1 Payable to non-employee Chairman of the Board only.
2 | Quarterly payments will be appropriately pro-rated for Directors who retire, resign, or are otherwise removed from the Board prior to the end of a calendar quarter. |
All deferral elections with respect to quarterly payments under the Deferred Share Unit Plan shall be made annually by December 31st of the year prior to the year of service to which the quarterly payment relates, with such election being effective for all payments to be made in the following calendar year. New non-employee Directors shall make their elections within 30 days of their initial appointment or election to the Board for all payments to be made in that calendar year. Any such election shall be prospective only for compensation attributable to services performed after the effective date of such election and any amounts covered by such election shall be prorated as necessary. Each non-employee Director shall be deemed to have elected to receive his or her quarterly payments in cash for periods prior to any such election or if no timely election shall have been made. Notwithstanding the foregoing, a previous deferral election made by a non-employee Director pursuant to the Deferred Share Unit Plan shall remain in effect for subsequent calendar years until it is changed by the timely and effective completion, signature and delivery to the Company of a new election form, in accordance with the terms of the Deferred Share Unit Plan.
Following an effective election as described above, DSUs shall be granted without any further action by the Compensation Committee of the Board (the “Compensation Committee”). These awards are fully vested as to all of the issued DSUs on the date of grant.

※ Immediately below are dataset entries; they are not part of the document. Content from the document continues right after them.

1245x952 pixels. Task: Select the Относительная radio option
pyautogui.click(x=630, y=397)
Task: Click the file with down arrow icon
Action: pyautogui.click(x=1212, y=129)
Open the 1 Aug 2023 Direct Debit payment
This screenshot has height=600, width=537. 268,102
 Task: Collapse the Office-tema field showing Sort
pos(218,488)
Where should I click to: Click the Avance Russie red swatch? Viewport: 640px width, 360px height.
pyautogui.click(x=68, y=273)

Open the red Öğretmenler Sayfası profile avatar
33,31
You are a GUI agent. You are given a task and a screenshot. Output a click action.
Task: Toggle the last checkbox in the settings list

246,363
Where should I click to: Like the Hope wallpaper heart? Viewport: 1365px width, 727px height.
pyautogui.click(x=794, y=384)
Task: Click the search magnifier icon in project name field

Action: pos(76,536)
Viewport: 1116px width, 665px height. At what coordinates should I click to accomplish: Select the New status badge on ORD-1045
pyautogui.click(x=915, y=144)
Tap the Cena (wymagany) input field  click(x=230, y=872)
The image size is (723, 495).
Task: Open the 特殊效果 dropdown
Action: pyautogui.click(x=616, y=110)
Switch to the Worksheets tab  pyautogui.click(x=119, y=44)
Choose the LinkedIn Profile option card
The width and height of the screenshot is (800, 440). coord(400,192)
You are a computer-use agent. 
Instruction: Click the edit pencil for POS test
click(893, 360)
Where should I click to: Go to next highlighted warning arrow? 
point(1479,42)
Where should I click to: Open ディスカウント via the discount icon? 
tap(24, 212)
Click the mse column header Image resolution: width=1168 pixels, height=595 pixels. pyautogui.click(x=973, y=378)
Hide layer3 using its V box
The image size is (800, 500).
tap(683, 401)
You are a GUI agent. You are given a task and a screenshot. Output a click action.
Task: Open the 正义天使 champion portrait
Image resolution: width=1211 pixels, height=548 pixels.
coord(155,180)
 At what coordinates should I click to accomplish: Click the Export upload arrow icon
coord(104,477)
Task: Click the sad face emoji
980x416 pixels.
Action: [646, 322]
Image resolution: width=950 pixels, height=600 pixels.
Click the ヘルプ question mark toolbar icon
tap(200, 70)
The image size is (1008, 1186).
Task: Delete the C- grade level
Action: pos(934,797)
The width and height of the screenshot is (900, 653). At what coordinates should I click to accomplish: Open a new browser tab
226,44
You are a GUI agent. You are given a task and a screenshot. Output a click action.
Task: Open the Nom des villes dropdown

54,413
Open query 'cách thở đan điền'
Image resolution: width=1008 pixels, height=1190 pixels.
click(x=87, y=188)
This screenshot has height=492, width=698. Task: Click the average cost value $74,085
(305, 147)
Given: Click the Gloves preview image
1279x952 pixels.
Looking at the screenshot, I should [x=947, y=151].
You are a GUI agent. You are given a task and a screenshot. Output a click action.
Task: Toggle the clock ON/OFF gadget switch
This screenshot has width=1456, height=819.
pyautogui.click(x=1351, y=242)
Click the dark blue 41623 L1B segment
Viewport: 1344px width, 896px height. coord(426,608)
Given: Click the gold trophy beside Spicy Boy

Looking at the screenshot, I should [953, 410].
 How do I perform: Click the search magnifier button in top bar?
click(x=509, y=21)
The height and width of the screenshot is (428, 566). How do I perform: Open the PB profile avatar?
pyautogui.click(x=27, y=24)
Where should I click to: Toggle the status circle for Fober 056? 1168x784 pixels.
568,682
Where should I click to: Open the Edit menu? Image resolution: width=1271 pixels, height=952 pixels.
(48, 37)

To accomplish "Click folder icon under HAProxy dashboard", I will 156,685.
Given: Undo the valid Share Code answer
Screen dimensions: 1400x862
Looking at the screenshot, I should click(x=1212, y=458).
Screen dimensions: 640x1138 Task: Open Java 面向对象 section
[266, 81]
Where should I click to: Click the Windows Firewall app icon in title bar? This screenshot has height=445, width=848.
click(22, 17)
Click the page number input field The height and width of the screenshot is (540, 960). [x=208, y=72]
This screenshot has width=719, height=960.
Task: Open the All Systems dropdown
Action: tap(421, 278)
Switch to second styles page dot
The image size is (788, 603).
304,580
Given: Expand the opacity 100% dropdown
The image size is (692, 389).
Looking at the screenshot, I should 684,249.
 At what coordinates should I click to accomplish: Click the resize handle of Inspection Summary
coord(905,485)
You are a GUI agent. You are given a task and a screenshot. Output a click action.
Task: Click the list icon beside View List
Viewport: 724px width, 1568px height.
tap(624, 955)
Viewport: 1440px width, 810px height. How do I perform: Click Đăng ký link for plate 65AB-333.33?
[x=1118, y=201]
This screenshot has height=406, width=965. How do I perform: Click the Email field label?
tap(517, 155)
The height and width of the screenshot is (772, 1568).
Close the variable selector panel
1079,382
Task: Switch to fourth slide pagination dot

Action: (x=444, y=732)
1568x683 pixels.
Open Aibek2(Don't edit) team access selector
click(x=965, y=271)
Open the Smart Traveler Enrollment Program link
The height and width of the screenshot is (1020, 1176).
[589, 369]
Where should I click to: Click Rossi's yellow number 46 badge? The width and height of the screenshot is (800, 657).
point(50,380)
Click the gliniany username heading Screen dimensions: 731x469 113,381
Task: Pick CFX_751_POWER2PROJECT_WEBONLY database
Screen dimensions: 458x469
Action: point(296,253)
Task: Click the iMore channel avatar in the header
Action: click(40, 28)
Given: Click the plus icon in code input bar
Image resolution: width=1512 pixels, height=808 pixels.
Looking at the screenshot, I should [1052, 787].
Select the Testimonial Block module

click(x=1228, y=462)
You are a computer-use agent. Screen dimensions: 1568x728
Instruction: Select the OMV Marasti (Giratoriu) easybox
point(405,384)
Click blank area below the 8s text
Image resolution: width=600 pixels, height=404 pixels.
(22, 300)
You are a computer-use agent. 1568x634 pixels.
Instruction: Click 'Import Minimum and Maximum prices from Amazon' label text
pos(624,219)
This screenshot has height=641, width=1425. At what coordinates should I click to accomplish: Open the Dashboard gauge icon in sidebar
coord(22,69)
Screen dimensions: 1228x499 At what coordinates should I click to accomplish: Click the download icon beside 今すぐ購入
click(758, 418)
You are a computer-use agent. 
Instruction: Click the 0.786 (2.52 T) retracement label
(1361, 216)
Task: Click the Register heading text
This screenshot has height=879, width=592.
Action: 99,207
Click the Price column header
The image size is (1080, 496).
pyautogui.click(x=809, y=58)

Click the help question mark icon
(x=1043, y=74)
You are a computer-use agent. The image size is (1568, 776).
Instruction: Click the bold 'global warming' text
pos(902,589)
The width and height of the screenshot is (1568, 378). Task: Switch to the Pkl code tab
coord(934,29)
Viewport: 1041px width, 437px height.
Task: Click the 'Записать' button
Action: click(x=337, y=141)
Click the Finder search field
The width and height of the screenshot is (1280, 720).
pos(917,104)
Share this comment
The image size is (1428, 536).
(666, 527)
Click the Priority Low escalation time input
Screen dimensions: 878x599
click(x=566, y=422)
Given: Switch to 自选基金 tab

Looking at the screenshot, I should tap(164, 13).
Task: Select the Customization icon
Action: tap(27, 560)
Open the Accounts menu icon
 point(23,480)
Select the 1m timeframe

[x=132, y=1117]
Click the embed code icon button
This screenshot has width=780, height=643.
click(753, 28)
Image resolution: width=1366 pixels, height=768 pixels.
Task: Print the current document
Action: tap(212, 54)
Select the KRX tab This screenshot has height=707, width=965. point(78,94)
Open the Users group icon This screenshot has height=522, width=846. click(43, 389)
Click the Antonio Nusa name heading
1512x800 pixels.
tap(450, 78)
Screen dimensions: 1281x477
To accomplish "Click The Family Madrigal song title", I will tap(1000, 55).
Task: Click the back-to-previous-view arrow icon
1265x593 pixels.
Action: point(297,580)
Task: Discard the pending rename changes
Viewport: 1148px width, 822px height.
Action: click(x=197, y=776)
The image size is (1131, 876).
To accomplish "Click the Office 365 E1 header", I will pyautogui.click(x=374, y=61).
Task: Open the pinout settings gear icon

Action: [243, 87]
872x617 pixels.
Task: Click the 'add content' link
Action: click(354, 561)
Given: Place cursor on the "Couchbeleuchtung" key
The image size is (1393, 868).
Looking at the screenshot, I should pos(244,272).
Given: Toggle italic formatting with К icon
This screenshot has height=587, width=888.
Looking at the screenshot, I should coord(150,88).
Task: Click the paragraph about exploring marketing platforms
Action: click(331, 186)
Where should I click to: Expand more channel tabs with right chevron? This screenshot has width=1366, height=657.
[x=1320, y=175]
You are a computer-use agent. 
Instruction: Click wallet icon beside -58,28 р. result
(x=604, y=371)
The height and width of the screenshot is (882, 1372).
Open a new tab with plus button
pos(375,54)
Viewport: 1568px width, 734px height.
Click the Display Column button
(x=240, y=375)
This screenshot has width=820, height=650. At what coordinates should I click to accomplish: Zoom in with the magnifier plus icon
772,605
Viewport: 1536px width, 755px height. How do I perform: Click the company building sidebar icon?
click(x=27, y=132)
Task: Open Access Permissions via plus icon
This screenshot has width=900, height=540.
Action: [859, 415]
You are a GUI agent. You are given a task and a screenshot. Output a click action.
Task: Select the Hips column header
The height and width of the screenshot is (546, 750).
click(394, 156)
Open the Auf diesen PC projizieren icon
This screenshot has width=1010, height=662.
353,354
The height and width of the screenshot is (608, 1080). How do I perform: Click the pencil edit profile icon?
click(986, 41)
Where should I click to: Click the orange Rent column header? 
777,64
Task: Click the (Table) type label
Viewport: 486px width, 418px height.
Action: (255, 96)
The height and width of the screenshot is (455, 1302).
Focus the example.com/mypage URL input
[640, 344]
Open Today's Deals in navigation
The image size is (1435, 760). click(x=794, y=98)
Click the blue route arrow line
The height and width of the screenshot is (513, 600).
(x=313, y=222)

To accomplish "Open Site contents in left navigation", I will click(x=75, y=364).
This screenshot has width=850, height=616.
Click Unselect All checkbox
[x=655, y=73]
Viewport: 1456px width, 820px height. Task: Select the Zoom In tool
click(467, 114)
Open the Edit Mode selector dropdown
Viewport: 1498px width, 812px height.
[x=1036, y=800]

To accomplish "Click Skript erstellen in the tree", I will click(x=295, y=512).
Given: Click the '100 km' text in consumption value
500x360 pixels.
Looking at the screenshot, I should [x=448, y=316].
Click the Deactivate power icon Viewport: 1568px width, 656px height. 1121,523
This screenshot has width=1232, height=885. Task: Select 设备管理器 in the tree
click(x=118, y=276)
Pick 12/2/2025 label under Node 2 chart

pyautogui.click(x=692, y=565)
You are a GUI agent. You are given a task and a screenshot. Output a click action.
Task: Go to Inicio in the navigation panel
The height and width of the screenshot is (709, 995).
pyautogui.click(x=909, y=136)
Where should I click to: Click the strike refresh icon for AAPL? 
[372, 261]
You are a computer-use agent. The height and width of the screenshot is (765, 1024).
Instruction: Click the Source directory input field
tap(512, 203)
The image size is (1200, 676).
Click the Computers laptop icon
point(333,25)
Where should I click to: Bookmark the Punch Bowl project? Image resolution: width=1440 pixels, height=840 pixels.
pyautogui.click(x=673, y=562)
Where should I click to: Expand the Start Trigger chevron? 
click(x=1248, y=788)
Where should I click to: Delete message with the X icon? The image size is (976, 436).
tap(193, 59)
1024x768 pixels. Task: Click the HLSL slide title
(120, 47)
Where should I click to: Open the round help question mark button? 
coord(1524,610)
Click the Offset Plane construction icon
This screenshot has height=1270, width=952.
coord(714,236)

A non-employee Director may also elect to be issued, on each quarterly payment date, a number of shares of Common Stock under the Company’s Amended and Restated 2018 Employee, Director and Consultant Equity Incentive Plan (the “2018 Plan”) determined by dividing the quarterly payment amount by the closing price per share of Common Stock on the Nasdaq Global Select Market on the determination date, which shall be the last day of the calendar quarter for which the retainer is being paid, rounded down to the nearest whole share. Any such election to receive shares of Common Stock in lieu of all, or a portion, of a cash retainer must be delivered in writing (including electronic mail) on an annual basis by December 31st of the year prior to the year of service to which the quarterly payment relates.
Equity Compensation
1.Restricted Stock Units (RSUs).
(a) Initial RSU Awards. New non-employee Directors will automatically be awarded, without any further action by the Compensation Committee, 30,000 RSUs (each RSU relating to one (1) share of Common Stock) on the date of their initial election or appointment to the Board (the “date of grant”). This award will vest pro rata, on an annual basis as to one-third (1/3) of the RSUs on each of the first, second, and third anniversaries of the date of grant, with the number of RSUs that vests on any such date being rounded down to the nearest whole RSU, except for the third anniversary of the date of grant when one hundred percent (100%) of the RSUs shall be vested, provided, in each case, that the non-employee Director is then, and since the date of grant has continuously been, a member of the Board, except as expressly provided for below.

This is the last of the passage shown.